Es ist schwer, von Drogen wegzukommen, allein auch der körperliche Entzug. Ich werde auf jeden Fall probieren, es ganz abzusetzen. Aber das wird hart, auf jeden Fall.

Hans Reimer: „Egal wo, man wird ja überall verscheucht“

Ich bin dreimal die Woche hier. Ich kenn die Leute hier. Gespräche, ein, zwei Bierchen und mittags geht es wieder nach Hause. Das hat sich einfach so entwickelt. Ich wohne auf dem Land, wir haben nicht mal einen Kiosk. Der nächste Kippenautomat ist in Weiche (lacht).



Meine Freundin ist immer froh, wenn ich mich mittags immer verziehe. Es gibt eben ein, zwei Leute, die regelmäßig auffallen. Zum Beispiel die ganze Geschichte mit G., wo sie die ganzen Bänke hier abgebaut haben. Das ist alles komplett verkehrt gelaufen. Ich hab das hier mitgekriegt. Es war schon später Abend. Ich stand hier mit ein paar Bekannten und habe ein paar Bierchen getrunken. Da war hier noch der Weihnachtsmarkt.

Ein paar Leute aus dem Dorf waren hier, die Landjugend. Vier Personen haben sich mit G. immer wieder angelegt. Da kamen üble Sprüche. G. ist ein Farbiger. Da kam „Dachpappe, verpiss dich hier“ und „Was suchst du hier?“ Da sind böse Dinge gefallen. Dann wollten sie zu Viert auf ihn los, weil er sich dann grade gemacht hat. Da bin ich dann dazwischen gegangen. Dann sollten die Aggressoren das alleine regeln und so ist das dann alles eskaliert.

Schlimmer wurde es eigentlich erst, wie die Polizei kam. Die ganze Sache war eigentlich geregelt, als die Polizei kam, aber da hat er dann eben die ganze Schuld bekommen. Weil er ja auch bekannt ist. Ich sagte dann noch: Er ist nicht der Aggressor, die haben den ganzen Streit angefangen. Und nachher haben wir ja gesehen, was daraus geworden ist.

Ich weiß nicht, ob die Stadt es schafft, einen Platz zu schaffen, wo man Ruhe hat. Egal wo, man wird ja überall verscheucht, also die Leute hier zumindest. Ich glaube aber, hier wird man die Leute nie ganz weg kriegen. Bloß die harte Szene muss hier weg, das verstehe ich schon irgendwie.


Mental hilft einem das Treffen mit Leuten so wie hier, die die gleichen Probleme haben. Man kann ehrliche Gespräche führen, man muss niemandem was vorlügen, denn die wissen, wer man ist.

Mario Schulz: „Da wird sehr viel verallgemeinert“

Ich bin seit einem Jahr regelmäßig auf der Südermarkt-Plattform. Das kam auch so ein bisschen durch die Einschränkungen durch Corona. Dass die Kneipen und das alles zu hatten und das mit den Impfungen noch nicht so war. Hier ist so ein Treffpunkt, wo man grade, wenn es ein bisschen schöner ist, sein Bierchen getrunken hat. Wegen der Kommunikation und so.

**ANGEZEIGTE DATEN:**
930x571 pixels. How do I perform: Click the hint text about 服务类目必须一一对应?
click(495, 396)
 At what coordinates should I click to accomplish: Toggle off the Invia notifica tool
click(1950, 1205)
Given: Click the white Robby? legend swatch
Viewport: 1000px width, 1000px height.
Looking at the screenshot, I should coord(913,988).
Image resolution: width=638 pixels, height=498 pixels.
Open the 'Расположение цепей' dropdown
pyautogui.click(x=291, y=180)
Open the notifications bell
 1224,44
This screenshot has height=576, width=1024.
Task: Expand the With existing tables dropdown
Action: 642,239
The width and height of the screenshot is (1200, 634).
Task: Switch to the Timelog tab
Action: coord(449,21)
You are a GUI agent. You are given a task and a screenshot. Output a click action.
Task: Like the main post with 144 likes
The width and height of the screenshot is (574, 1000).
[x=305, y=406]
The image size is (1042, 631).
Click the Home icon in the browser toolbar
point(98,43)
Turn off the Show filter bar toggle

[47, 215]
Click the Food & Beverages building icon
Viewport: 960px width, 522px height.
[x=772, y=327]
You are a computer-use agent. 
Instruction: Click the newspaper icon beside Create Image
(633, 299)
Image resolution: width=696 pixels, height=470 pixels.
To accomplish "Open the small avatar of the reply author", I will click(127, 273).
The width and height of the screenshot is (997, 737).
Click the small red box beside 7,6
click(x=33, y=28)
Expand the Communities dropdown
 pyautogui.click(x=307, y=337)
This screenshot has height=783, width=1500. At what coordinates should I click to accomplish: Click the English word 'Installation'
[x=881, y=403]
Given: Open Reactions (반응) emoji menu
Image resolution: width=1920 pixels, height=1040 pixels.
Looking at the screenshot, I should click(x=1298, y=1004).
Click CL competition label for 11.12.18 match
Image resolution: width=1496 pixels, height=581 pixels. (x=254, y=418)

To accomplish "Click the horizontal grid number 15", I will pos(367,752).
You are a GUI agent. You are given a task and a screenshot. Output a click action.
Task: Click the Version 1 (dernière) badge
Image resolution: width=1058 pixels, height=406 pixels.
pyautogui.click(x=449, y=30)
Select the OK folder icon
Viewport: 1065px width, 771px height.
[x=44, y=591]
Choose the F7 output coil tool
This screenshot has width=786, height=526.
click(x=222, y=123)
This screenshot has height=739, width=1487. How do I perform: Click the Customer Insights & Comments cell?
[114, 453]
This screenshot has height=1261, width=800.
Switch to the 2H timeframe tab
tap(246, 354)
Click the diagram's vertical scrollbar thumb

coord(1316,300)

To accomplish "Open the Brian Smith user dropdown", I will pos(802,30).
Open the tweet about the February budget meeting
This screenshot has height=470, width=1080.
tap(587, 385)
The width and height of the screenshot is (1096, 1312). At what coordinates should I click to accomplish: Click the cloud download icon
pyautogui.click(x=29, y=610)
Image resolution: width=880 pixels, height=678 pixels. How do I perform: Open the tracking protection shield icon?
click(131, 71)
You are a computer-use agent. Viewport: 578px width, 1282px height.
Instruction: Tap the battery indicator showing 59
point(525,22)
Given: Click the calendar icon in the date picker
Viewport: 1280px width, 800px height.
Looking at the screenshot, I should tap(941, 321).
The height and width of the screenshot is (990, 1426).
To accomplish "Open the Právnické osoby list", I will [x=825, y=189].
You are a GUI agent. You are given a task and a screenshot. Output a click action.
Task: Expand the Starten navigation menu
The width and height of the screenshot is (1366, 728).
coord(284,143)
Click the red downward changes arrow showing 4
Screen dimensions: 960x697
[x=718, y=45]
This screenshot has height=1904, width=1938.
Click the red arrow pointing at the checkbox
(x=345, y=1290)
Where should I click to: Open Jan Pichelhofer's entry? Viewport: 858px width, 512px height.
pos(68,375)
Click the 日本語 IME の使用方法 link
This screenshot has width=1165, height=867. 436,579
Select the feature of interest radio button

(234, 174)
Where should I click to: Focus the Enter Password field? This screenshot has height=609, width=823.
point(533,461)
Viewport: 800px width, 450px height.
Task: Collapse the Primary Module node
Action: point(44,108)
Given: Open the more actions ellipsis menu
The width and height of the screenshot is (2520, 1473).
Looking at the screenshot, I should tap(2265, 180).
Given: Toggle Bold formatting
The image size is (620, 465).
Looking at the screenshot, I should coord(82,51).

**ZU ERLEDIGEN:** Seit wann ist Mario Schulz laut dem ausgewählten Text regelmäßig auf der Südermarkt-Plattform?

**DIE LÖSUNG:** Seit einem Jahr.